American Links with Scotland
Written by Ken McNab
On 12 th Jul 2003, I had the pleasure of attending the 227 th Independence Day
Anniversary with the American Ambassador to Scotland, as one of a few people in
Scotland who is an ASTA (The American Society of Travel Agents) member. Her speech
revealed that we have many links with that great continent. She sent me a copy of her
speech and here are some of the interesting facts that she revealed on that day.
When one looks at the globe, Scotland is the second closest European Trading Nation to
the continent of America.

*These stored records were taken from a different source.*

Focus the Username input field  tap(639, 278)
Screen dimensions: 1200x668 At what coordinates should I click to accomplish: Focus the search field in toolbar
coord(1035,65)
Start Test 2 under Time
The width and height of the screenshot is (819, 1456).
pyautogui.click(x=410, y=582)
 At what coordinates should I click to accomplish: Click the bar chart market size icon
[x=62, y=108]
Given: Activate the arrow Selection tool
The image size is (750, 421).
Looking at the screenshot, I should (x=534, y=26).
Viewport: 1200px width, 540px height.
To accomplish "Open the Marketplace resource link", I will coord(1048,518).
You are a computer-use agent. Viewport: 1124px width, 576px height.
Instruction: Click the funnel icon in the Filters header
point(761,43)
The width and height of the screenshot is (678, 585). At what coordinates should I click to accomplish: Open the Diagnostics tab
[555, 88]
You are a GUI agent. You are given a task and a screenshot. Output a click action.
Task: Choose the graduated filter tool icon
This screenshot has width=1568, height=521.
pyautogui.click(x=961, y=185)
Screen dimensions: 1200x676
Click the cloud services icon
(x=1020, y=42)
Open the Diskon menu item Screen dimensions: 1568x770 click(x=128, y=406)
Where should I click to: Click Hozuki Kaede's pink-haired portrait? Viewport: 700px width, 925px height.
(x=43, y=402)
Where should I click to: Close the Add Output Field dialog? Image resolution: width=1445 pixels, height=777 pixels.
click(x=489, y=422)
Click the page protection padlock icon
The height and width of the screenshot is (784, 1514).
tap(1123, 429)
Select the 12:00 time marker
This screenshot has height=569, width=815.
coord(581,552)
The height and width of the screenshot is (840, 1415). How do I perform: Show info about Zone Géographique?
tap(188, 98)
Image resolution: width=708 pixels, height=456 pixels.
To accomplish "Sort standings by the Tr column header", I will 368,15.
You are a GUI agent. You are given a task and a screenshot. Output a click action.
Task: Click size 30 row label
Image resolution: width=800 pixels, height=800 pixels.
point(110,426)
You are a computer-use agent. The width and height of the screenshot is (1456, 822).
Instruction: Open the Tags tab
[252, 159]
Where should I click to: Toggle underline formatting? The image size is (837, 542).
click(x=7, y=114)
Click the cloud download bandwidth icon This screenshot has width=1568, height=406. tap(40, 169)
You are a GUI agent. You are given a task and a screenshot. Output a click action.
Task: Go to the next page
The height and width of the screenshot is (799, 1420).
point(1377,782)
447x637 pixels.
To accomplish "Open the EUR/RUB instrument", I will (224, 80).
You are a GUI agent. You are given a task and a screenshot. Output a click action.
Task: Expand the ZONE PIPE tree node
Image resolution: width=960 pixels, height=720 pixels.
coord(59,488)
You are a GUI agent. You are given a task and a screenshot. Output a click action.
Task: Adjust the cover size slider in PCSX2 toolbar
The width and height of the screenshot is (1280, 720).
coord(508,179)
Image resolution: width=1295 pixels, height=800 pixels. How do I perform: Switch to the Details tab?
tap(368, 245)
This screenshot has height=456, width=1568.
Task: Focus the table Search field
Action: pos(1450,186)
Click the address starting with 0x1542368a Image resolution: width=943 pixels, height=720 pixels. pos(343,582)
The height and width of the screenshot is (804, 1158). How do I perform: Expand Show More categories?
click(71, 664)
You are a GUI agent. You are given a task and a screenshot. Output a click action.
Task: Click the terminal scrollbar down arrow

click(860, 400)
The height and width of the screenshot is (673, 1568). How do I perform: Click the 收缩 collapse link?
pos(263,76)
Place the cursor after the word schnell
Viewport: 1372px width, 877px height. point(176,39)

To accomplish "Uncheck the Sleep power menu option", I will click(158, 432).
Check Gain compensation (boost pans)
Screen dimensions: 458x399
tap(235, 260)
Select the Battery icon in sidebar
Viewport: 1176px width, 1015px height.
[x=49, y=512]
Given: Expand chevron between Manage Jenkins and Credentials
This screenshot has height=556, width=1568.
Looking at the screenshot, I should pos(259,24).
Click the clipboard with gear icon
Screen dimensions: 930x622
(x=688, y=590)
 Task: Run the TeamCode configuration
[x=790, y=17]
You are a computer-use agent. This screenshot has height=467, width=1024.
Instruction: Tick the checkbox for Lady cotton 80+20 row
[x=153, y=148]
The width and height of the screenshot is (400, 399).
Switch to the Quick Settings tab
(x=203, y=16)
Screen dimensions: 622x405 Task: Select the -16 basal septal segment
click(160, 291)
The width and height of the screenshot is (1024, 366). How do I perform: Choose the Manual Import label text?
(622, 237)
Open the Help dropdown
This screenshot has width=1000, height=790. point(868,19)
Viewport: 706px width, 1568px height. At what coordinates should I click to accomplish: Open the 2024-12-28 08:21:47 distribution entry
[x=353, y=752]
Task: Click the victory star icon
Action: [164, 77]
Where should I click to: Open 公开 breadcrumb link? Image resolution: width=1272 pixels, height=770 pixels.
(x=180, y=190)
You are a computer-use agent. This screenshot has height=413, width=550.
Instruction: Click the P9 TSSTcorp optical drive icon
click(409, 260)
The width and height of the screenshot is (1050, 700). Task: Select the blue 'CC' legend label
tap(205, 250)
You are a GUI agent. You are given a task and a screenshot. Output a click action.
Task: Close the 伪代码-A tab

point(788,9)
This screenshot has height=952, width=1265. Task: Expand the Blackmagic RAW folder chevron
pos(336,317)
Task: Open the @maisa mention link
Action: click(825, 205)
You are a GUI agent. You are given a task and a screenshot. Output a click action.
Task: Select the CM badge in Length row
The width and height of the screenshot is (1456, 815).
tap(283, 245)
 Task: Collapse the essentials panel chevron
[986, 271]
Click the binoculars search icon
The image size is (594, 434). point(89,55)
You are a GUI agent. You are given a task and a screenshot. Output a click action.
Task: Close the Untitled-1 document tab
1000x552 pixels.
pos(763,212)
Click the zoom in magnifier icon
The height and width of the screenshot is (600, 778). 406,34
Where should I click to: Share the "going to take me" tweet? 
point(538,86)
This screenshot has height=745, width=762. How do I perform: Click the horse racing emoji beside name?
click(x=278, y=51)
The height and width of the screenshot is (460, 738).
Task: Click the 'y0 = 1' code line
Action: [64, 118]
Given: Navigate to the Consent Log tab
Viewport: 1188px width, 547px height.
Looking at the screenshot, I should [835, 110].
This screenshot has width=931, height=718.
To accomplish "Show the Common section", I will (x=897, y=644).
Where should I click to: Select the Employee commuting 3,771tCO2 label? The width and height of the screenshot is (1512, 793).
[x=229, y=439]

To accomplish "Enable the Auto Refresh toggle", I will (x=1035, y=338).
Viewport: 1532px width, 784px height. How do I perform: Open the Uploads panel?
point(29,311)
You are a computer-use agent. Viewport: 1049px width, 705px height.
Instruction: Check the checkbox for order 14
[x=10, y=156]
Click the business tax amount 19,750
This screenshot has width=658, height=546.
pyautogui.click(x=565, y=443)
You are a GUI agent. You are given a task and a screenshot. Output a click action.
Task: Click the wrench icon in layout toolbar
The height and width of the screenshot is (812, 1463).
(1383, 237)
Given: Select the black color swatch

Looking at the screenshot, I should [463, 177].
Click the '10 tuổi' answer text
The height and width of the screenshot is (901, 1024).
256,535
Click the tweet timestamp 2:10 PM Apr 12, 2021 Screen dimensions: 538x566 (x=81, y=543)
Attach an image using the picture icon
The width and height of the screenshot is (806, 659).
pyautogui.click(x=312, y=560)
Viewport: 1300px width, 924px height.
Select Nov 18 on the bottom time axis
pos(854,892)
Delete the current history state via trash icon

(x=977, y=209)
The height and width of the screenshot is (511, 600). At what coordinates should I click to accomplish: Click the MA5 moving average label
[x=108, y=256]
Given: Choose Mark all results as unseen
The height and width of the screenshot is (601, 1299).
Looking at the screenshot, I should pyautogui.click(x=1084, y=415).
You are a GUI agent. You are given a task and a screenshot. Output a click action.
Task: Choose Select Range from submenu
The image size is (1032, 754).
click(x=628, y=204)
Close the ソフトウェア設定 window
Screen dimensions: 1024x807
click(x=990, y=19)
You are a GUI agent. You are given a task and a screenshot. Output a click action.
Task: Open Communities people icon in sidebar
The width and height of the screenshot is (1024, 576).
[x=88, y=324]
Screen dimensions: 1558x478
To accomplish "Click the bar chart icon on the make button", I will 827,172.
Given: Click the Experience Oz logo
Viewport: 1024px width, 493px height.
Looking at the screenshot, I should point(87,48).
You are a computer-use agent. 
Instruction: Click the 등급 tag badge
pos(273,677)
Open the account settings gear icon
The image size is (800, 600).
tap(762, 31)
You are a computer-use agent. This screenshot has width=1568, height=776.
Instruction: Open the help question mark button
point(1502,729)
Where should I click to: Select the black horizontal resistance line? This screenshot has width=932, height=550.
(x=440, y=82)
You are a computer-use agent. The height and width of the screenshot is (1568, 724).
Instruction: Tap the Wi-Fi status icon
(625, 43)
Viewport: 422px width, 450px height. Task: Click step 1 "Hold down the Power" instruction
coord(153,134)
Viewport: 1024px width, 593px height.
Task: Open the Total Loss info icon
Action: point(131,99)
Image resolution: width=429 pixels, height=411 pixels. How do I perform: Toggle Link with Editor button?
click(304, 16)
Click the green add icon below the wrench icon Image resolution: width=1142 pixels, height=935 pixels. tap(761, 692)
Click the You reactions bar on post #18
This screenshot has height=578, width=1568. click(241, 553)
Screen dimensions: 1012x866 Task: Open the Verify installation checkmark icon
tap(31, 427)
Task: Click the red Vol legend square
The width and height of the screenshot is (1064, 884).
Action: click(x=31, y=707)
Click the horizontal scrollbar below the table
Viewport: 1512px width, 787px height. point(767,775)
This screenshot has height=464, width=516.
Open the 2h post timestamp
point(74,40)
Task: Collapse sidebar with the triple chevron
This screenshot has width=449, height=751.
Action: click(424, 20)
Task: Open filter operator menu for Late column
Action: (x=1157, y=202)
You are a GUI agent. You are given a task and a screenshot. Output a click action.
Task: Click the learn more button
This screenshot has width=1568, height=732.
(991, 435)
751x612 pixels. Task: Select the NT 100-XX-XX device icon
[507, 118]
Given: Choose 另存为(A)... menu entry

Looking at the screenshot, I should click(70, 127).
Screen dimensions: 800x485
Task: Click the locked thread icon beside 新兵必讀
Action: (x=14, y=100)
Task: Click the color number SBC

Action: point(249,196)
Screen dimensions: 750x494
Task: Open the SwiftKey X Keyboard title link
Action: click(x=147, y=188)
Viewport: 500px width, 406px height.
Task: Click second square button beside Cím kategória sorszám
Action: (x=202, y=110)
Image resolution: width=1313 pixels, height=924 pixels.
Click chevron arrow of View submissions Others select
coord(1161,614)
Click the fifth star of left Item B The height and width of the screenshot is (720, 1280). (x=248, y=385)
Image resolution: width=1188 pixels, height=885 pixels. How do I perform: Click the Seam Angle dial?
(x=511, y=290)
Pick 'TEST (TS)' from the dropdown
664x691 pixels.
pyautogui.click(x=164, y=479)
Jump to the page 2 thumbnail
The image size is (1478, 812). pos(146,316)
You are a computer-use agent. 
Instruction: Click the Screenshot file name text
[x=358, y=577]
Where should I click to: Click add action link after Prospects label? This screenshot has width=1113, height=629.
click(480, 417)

History ties that in with The Tobacco Barons of Glasgow and
the links in trade with Scotland, which meant we were the strongest commercial
partners of The Americas. There after our trades were strong until the early 1950’s
when successive British Governments started to focus more on the European Union as
their own “United States of Europe”. This may have had a detrimental effect on our
links, but we need to change that.
There have always been strong ties between America and Scotland. It is the second most
popular country after Ireland. One of the former presidents, Woodrow Wilson, once
said, “Every line of strength in American history is coloured with Scottish blood.”
Here are a few facts we can take pride in
Scots traditional strengths in the fields of Banking, Education, Medicine and Law are also well demonstrated in American History
Scottish Americans have been very influential with some of the best known American symbols
Scotland & America can be seen to have much in common. Beyond a share of heritage and cultural affinity, we both have fierce pride in our nationhood, and we are both passionate about independence.
Did you know that in the US, there are nineteen Aberdeen’s, seven Edinburgh’s, nineteen Glasgow’s and thirteen Scotland; and that twenty-four US presidents have been of Scottish descent?
During the Gulf War, General Schwartzkopf commented to President George H. W. Bush, “Isn’t it amazing that 60% of the UK forces come from 10% of its population, the Scots?”
American physicist William A. Edelstein was one of the key developers of the MRI scanner, as part of a team of scientists in Aberdeen, which has gone on to save millions of lives. Further development was rejected by the British government and was later developed privately in the US.
We could discuss for hours the extent to which Scotland has helped shape America. To conclude, I’ll just leave you with this thought:
Without Scotland, just how different would America be today?